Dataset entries
_ _ _
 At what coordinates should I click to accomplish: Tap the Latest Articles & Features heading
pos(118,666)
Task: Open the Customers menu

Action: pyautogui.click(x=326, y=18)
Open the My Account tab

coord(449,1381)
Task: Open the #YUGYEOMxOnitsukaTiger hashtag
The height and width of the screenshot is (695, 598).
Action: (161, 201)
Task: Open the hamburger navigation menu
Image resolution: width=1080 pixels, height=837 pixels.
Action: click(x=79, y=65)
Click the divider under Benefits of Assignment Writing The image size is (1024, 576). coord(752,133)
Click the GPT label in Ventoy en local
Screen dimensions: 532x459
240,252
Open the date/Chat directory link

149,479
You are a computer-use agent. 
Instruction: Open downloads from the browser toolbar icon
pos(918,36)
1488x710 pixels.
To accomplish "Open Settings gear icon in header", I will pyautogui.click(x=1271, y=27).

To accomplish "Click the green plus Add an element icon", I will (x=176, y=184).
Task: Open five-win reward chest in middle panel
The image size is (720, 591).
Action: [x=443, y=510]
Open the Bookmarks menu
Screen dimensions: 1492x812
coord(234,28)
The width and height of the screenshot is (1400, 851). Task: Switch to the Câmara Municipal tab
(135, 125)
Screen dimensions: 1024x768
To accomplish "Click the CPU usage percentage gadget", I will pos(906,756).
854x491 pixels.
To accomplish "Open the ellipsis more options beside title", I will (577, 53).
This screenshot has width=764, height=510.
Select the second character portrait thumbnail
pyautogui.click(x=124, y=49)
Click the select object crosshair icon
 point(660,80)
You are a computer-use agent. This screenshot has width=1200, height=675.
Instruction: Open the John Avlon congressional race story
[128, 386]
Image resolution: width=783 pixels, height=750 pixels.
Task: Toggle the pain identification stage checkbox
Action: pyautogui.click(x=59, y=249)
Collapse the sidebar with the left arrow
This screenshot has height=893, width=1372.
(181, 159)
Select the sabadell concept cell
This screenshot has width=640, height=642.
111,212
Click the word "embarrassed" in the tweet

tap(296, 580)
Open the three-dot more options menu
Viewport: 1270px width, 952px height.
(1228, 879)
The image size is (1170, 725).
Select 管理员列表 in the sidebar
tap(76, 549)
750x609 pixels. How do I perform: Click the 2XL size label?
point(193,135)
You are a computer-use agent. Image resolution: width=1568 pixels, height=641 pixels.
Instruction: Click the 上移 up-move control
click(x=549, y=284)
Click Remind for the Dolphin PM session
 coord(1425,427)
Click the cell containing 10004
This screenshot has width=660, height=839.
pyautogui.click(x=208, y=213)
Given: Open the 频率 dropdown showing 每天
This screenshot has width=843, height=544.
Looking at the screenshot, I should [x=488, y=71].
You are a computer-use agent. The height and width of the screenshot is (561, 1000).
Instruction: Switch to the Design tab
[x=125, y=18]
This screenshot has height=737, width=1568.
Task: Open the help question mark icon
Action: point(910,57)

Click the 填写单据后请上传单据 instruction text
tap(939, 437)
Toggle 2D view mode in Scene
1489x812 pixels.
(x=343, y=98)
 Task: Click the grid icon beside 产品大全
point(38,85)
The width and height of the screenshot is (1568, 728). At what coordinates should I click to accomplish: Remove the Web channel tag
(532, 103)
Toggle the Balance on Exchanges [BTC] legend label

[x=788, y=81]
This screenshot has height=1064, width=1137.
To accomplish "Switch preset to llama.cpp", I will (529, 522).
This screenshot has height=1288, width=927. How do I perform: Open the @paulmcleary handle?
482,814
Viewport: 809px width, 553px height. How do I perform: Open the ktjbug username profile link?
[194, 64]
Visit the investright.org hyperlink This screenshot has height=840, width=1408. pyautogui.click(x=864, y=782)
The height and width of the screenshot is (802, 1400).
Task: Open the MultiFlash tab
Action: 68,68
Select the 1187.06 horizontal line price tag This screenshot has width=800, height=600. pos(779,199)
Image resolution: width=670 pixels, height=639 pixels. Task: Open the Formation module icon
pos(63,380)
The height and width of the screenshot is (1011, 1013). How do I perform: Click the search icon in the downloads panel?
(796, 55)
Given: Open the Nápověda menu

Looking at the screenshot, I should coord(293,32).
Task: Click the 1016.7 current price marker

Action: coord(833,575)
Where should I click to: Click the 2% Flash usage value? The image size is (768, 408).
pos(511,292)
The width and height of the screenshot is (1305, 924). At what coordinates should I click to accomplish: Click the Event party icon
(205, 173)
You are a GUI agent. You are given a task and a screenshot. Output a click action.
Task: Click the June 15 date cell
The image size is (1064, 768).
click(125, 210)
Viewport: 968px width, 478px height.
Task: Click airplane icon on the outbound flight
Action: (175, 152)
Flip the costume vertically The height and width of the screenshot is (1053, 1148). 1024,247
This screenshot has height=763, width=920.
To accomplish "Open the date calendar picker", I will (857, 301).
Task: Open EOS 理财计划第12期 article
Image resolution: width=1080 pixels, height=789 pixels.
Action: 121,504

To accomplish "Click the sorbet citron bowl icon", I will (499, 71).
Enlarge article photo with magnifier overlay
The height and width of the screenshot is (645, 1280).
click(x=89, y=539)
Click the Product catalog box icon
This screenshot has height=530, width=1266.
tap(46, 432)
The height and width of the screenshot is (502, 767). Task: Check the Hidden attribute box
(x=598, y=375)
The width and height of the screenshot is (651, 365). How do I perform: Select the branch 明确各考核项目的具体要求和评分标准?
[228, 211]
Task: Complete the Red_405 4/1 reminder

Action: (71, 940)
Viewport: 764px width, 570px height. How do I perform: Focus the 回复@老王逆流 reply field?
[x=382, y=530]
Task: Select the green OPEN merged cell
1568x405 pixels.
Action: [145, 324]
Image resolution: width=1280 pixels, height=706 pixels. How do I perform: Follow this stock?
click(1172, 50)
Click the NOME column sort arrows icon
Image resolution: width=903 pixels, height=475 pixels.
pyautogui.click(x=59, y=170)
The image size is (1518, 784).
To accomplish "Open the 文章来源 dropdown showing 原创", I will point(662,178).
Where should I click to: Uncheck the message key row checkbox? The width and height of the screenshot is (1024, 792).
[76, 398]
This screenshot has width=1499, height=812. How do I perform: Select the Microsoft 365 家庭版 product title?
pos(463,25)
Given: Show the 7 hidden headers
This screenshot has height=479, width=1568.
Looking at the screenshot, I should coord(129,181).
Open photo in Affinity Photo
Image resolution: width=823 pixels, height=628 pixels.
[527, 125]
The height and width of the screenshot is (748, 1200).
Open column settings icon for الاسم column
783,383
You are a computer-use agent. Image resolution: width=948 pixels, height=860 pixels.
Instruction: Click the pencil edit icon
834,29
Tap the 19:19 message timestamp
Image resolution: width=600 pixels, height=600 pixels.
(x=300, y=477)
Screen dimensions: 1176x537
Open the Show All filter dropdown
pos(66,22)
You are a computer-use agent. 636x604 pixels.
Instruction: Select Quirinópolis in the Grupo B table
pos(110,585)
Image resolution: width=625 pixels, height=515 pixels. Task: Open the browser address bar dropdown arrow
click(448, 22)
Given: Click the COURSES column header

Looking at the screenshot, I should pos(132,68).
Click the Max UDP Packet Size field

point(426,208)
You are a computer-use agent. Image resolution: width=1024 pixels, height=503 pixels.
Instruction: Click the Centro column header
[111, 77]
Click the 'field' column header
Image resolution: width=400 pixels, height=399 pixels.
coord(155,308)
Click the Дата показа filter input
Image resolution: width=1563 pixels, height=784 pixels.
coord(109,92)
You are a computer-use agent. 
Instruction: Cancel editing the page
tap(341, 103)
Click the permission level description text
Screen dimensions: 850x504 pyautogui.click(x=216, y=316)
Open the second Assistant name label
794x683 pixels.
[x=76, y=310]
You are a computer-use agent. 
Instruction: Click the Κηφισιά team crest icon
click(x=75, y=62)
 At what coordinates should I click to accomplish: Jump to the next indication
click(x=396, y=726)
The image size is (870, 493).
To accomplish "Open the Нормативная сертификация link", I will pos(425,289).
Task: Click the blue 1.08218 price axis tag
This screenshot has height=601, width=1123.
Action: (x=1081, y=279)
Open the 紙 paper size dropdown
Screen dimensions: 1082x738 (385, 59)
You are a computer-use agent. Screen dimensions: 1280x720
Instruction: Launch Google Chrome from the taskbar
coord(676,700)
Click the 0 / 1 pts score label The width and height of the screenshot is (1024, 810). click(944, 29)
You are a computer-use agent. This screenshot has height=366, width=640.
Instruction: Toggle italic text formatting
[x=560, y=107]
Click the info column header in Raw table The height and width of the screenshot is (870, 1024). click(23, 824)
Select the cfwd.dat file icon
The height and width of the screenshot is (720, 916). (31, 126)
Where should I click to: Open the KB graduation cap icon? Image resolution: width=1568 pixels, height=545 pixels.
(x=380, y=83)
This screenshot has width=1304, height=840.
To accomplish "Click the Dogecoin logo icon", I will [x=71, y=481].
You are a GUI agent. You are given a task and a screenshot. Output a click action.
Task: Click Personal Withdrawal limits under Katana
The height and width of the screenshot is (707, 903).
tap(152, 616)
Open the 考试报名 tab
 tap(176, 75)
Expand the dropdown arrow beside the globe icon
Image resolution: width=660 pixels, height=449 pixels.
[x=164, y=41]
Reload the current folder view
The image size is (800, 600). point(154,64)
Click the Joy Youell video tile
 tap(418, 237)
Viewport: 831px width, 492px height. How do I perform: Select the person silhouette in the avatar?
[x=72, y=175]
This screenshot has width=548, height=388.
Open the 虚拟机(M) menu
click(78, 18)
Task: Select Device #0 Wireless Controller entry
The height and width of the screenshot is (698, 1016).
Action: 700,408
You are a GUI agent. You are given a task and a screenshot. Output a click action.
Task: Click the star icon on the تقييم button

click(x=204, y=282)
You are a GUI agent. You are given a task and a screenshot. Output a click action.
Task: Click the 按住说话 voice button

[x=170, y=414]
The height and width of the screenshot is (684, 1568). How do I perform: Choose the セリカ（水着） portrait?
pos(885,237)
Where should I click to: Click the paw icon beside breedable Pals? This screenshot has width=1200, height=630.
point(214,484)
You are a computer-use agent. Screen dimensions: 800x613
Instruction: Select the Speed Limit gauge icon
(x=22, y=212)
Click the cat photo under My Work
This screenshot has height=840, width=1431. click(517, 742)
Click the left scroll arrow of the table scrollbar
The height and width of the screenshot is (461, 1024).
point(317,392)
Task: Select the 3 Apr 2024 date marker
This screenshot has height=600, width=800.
_ _ _
> _TASK DIRECTIONS_
The lines above that hold the word "green" are the ones to copy.

> _OUTPUT_
To accomplish "Click the green plus Add an element icon", I will (x=176, y=184).
Task: Select the green OPEN merged cell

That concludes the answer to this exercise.